---- The data
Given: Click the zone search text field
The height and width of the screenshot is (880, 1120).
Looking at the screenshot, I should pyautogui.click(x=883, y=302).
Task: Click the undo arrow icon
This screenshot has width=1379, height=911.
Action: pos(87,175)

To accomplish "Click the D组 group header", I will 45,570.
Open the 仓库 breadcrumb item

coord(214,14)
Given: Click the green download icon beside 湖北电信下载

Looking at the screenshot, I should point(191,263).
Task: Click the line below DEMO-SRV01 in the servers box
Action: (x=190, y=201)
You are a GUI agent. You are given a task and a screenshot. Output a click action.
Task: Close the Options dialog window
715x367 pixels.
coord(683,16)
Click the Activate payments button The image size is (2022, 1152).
--------
Description of the task »
So that nothing differs from the original, transcribe all of the records above.

Solution for this problem »
Given: Click the zone search text field
The height and width of the screenshot is (880, 1120).
Looking at the screenshot, I should pyautogui.click(x=883, y=302).
Task: Click the undo arrow icon
This screenshot has width=1379, height=911.
Action: pos(87,175)

To accomplish "Click the D组 group header", I will 45,570.
Open the 仓库 breadcrumb item

coord(214,14)
Given: Click the green download icon beside 湖北电信下载

Looking at the screenshot, I should point(191,263).
Task: Click the line below DEMO-SRV01 in the servers box
Action: (x=190, y=201)
You are a GUI agent. You are given a task and a screenshot. Output a click action.
Task: Close the Options dialog window
715x367 pixels.
coord(683,16)
Click the Activate payments button The image size is (2022, 1152).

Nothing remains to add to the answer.